Exercise instructions
Where the string "Minimize" occurs in a line of the entries below, copy that line.
[Start of section]
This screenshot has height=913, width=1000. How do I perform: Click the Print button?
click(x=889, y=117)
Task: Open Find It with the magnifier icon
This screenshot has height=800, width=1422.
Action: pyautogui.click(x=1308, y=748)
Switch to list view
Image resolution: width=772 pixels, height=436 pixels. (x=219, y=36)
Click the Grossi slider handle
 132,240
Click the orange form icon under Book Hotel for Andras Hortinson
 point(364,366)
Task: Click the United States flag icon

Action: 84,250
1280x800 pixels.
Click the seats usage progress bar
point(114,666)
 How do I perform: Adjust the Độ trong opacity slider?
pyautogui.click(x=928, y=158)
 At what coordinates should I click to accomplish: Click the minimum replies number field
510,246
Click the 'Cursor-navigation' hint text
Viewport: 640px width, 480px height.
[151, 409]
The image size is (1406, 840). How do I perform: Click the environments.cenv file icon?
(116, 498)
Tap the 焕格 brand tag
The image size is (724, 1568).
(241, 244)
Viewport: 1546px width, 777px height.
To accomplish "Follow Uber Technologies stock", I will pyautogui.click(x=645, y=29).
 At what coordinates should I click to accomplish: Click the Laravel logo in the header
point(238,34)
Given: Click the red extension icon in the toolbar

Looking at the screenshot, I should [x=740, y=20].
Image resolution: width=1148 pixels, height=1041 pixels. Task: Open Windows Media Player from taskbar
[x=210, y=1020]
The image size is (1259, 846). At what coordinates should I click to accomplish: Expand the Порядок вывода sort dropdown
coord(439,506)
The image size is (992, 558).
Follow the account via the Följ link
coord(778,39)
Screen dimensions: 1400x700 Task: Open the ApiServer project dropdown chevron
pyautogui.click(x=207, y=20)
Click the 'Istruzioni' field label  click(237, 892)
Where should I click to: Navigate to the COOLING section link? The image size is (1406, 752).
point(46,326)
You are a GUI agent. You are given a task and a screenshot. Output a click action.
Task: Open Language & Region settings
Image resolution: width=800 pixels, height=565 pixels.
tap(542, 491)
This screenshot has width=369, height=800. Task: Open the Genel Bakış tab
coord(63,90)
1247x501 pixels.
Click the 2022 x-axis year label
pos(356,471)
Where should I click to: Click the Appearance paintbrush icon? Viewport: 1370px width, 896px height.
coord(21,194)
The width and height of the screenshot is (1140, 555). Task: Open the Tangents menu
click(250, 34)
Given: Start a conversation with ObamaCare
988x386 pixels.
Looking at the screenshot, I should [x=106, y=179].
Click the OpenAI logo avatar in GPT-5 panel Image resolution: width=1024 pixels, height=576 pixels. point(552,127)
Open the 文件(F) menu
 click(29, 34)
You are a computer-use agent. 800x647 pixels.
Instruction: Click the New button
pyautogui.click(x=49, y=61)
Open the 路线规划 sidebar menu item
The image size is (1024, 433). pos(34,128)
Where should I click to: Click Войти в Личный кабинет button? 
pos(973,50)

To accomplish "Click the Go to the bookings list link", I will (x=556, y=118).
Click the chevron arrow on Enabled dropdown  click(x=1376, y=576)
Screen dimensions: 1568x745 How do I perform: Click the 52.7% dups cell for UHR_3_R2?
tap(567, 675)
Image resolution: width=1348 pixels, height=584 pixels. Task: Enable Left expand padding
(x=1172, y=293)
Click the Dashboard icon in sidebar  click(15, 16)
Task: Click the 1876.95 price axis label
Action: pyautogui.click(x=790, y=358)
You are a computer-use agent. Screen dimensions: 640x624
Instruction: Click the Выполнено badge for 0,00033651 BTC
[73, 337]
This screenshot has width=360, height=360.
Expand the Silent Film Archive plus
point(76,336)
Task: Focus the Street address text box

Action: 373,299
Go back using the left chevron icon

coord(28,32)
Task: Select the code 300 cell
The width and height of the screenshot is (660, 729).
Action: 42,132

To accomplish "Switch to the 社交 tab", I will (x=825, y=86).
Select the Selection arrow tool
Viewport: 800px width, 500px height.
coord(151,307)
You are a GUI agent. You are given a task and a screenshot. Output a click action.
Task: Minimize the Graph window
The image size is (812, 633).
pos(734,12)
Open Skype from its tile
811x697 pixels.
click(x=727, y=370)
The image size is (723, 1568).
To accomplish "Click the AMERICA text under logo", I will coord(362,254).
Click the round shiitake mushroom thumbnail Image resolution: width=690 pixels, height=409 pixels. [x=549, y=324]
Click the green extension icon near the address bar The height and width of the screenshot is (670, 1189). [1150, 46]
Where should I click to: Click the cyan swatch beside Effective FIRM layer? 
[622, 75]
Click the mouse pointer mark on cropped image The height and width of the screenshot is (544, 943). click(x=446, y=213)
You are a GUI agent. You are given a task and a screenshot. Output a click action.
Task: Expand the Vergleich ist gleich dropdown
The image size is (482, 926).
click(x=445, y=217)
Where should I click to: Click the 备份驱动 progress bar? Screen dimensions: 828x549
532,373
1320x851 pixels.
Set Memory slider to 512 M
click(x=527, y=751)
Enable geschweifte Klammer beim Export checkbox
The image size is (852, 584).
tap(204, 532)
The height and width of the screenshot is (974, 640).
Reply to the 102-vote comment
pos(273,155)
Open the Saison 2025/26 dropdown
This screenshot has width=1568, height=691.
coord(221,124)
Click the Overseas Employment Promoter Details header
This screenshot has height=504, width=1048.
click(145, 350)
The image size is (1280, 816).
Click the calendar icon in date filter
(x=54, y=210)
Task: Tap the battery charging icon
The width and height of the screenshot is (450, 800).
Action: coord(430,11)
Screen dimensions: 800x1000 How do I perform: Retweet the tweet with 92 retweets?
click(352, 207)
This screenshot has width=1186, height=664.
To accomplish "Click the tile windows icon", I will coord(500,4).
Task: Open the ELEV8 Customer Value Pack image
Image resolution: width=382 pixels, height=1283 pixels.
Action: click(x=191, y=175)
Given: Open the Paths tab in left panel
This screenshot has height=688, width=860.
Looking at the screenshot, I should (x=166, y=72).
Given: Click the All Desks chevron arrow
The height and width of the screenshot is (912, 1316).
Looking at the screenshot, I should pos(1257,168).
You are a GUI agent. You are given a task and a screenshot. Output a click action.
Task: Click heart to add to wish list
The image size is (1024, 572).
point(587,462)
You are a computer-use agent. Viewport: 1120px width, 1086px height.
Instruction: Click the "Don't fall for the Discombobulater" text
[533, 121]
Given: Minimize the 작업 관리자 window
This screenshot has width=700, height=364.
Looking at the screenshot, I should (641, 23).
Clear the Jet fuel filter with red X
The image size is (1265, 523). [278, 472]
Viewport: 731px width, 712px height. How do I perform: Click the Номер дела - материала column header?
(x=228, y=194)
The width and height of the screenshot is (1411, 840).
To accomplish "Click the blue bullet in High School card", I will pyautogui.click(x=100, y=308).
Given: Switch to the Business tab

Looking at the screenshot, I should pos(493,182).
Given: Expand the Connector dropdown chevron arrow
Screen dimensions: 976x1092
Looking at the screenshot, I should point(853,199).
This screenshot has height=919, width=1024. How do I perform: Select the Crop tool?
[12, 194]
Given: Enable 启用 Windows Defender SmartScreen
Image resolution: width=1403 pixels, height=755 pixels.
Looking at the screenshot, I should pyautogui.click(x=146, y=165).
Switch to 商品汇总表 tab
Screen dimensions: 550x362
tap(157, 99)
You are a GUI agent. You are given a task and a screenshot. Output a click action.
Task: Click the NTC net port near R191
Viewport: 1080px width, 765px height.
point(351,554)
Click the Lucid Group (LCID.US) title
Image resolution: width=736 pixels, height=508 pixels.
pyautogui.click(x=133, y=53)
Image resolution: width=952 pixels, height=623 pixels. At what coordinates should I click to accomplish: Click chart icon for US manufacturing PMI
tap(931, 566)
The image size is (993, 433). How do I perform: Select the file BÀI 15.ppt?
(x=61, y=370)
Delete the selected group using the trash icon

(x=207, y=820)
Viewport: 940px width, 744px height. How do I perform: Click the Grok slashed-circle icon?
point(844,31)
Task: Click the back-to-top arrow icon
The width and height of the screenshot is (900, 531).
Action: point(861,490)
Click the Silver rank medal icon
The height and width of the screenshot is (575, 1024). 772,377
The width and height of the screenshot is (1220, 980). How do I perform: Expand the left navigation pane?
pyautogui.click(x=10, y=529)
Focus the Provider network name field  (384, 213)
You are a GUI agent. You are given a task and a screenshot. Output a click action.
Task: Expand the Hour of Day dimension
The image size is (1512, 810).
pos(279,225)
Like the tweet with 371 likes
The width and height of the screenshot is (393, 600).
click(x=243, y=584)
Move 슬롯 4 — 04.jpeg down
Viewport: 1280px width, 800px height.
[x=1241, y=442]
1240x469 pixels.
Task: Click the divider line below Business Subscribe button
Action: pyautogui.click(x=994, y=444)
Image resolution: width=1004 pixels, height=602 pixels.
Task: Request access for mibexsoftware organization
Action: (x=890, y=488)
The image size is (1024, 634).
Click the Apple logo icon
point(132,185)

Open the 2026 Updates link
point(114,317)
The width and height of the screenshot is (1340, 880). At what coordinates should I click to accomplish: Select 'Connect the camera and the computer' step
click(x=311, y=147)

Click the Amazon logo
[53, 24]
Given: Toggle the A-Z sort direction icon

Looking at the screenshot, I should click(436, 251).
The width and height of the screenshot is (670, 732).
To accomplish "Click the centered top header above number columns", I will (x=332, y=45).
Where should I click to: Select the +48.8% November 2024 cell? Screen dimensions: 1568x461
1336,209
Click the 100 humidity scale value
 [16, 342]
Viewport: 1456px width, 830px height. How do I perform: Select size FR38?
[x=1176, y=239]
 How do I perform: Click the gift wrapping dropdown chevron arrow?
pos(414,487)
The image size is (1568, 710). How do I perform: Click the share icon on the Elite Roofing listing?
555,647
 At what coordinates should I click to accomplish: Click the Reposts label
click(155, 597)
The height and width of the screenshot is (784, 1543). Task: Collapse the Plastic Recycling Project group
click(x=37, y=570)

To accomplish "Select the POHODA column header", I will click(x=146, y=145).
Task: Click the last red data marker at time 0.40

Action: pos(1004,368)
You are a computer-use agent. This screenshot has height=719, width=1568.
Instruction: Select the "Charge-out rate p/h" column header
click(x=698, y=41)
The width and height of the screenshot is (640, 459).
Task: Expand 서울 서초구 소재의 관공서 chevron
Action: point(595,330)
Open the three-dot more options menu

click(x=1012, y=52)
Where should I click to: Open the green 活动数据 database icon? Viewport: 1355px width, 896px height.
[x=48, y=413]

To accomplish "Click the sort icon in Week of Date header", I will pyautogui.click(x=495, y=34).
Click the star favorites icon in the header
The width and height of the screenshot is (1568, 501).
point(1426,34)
[End of section]
Solution for this task
Task: Minimize the Graph window
Given: Minimize the 작업 관리자 window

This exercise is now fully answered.